↓
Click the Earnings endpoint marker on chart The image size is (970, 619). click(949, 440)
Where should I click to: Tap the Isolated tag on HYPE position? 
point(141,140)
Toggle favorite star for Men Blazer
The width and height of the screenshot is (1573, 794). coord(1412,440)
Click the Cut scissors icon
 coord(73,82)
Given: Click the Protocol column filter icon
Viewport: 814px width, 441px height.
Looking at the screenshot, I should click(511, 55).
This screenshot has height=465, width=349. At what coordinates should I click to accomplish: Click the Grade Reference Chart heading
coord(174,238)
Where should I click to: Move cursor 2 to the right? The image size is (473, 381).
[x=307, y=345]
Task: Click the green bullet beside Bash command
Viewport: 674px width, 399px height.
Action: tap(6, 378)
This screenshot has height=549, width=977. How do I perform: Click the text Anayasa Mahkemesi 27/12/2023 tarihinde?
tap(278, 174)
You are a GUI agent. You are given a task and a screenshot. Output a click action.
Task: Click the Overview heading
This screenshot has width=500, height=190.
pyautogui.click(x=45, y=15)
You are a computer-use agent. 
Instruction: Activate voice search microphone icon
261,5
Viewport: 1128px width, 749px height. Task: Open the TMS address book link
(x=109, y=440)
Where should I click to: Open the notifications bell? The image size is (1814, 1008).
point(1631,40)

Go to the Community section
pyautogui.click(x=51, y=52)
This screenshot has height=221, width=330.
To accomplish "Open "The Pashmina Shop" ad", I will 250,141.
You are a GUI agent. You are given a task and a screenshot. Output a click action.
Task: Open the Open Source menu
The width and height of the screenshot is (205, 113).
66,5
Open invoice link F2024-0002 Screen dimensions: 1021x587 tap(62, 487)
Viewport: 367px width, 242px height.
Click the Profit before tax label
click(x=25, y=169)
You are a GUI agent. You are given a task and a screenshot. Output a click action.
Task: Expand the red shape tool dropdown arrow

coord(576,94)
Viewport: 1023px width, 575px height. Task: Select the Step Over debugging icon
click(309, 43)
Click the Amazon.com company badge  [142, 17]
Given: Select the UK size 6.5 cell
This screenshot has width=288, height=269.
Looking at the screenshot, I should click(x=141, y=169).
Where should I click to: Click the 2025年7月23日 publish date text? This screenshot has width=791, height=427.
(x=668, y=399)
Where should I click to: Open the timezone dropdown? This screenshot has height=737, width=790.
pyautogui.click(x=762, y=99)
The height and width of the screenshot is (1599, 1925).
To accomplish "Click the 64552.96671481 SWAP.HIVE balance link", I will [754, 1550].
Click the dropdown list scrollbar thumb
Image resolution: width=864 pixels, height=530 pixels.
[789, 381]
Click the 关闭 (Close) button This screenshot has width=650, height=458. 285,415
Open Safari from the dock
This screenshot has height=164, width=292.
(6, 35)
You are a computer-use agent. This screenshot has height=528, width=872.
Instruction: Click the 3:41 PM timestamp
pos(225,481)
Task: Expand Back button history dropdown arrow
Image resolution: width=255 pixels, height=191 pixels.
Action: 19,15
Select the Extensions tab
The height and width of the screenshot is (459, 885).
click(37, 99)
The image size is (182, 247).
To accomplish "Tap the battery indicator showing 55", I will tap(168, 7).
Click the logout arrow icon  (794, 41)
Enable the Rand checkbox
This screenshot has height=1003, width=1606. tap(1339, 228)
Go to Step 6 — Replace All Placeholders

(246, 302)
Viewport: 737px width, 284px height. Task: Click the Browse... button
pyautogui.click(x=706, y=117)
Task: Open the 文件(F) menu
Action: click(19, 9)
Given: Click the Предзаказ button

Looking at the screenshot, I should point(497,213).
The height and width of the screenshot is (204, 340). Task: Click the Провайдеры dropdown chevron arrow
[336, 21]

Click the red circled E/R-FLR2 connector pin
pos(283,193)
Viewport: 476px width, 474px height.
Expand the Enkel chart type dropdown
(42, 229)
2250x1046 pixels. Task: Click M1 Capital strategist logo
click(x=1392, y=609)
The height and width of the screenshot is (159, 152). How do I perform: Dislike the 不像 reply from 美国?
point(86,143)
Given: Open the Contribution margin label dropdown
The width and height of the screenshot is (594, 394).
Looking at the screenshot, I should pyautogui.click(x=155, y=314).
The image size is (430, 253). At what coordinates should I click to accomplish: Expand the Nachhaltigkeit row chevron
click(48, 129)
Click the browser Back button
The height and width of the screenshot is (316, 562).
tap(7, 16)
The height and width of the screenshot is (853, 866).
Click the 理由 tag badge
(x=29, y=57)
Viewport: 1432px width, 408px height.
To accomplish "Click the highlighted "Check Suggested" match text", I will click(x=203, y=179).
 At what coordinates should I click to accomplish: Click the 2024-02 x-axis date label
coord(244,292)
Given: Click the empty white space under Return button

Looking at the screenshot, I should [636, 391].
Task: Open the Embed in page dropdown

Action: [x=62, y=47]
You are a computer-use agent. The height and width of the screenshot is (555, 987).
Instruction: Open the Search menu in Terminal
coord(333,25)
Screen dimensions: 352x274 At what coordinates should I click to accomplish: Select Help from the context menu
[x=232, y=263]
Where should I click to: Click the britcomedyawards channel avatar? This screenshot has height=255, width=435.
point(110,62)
↑
▸ SET EXERCISE
Rewrite all the records with every "Viewport" changed to "Window size", keeping everything else the same.

▸ SOLUTION TO THIS TASK
Click the Earnings endpoint marker on chart The image size is (970, 619). click(949, 440)
Where should I click to: Tap the Isolated tag on HYPE position? 
point(141,140)
Toggle favorite star for Men Blazer
The width and height of the screenshot is (1573, 794). coord(1412,440)
Click the Cut scissors icon
 coord(73,82)
Given: Click the Protocol column filter icon
Window size: 814px width, 441px height.
Looking at the screenshot, I should click(511, 55).
This screenshot has height=465, width=349. At what coordinates should I click to accomplish: Click the Grade Reference Chart heading
coord(174,238)
Where should I click to: Move cursor 2 to the right? The image size is (473, 381).
[x=307, y=345]
Task: Click the green bullet beside Bash command
Window size: 674px width, 399px height.
Action: tap(6, 378)
This screenshot has height=549, width=977. How do I perform: Click the text Anayasa Mahkemesi 27/12/2023 tarihinde?
tap(278, 174)
You are a GUI agent. You are given a task and a screenshot. Output a click action.
Task: Click the Overview heading
This screenshot has width=500, height=190.
pyautogui.click(x=45, y=15)
You are a computer-use agent. 
Instruction: Activate voice search microphone icon
261,5
Window size: 1128px width, 749px height. Task: Open the TMS address book link
(x=109, y=440)
Where should I click to: Open the notifications bell? The image size is (1814, 1008).
point(1631,40)

Go to the Community section
pyautogui.click(x=51, y=52)
This screenshot has height=221, width=330.
To accomplish "Open "The Pashmina Shop" ad", I will 250,141.
You are a GUI agent. You are given a task and a screenshot. Output a click action.
Task: Open the Open Source menu
The width and height of the screenshot is (205, 113).
66,5
Open invoice link F2024-0002 Screen dimensions: 1021x587 tap(62, 487)
Window size: 367px width, 242px height.
Click the Profit before tax label
click(x=25, y=169)
You are a GUI agent. You are given a task and a screenshot. Output a click action.
Task: Expand the red shape tool dropdown arrow

coord(576,94)
Window size: 1023px width, 575px height. Task: Select the Step Over debugging icon
click(309, 43)
Click the Amazon.com company badge  [142, 17]
Given: Select the UK size 6.5 cell
This screenshot has width=288, height=269.
Looking at the screenshot, I should click(x=141, y=169).
Where should I click to: Click the 2025年7月23日 publish date text? This screenshot has width=791, height=427.
(x=668, y=399)
Where should I click to: Open the timezone dropdown? This screenshot has height=737, width=790.
pyautogui.click(x=762, y=99)
The height and width of the screenshot is (1599, 1925).
To accomplish "Click the 64552.96671481 SWAP.HIVE balance link", I will [754, 1550].
Click the dropdown list scrollbar thumb
Image resolution: width=864 pixels, height=530 pixels.
[789, 381]
Click the 关闭 (Close) button This screenshot has width=650, height=458. 285,415
Open Safari from the dock
This screenshot has height=164, width=292.
(6, 35)
You are a computer-use agent. This screenshot has height=528, width=872.
Instruction: Click the 3:41 PM timestamp
pos(225,481)
Task: Expand Back button history dropdown arrow
Image resolution: width=255 pixels, height=191 pixels.
Action: 19,15
Select the Extensions tab
The height and width of the screenshot is (459, 885).
click(37, 99)
The image size is (182, 247).
To accomplish "Tap the battery indicator showing 55", I will tap(168, 7).
Click the logout arrow icon  (794, 41)
Enable the Rand checkbox
This screenshot has height=1003, width=1606. tap(1339, 228)
Go to Step 6 — Replace All Placeholders

(246, 302)
Window size: 737px width, 284px height. Task: Click the Browse... button
pyautogui.click(x=706, y=117)
Task: Open the 文件(F) menu
Action: click(19, 9)
Given: Click the Предзаказ button

Looking at the screenshot, I should point(497,213).
The height and width of the screenshot is (204, 340). Task: Click the Провайдеры dropdown chevron arrow
[336, 21]

Click the red circled E/R-FLR2 connector pin
pos(283,193)
Window size: 476px width, 474px height.
Expand the Enkel chart type dropdown
(42, 229)
2250x1046 pixels. Task: Click M1 Capital strategist logo
click(x=1392, y=609)
The height and width of the screenshot is (159, 152). How do I perform: Dislike the 不像 reply from 美国?
point(86,143)
Given: Open the Contribution margin label dropdown
The width and height of the screenshot is (594, 394).
Looking at the screenshot, I should pyautogui.click(x=155, y=314).
The image size is (430, 253). At what coordinates should I click to accomplish: Expand the Nachhaltigkeit row chevron
click(48, 129)
Click the browser Back button
The height and width of the screenshot is (316, 562).
tap(7, 16)
The height and width of the screenshot is (853, 866).
Click the 理由 tag badge
(x=29, y=57)
Window size: 1432px width, 408px height.
To accomplish "Click the highlighted "Check Suggested" match text", I will click(x=203, y=179).
 At what coordinates should I click to accomplish: Click the 2024-02 x-axis date label
coord(244,292)
Given: Click the empty white space under Return button

Looking at the screenshot, I should [636, 391].
Task: Open the Embed in page dropdown

Action: [x=62, y=47]
You are a computer-use agent. The height and width of the screenshot is (555, 987).
Instruction: Open the Search menu in Terminal
coord(333,25)
Screen dimensions: 352x274 At what coordinates should I click to accomplish: Select Help from the context menu
[x=232, y=263]
Where should I click to: Click the britcomedyawards channel avatar? This screenshot has height=255, width=435.
point(110,62)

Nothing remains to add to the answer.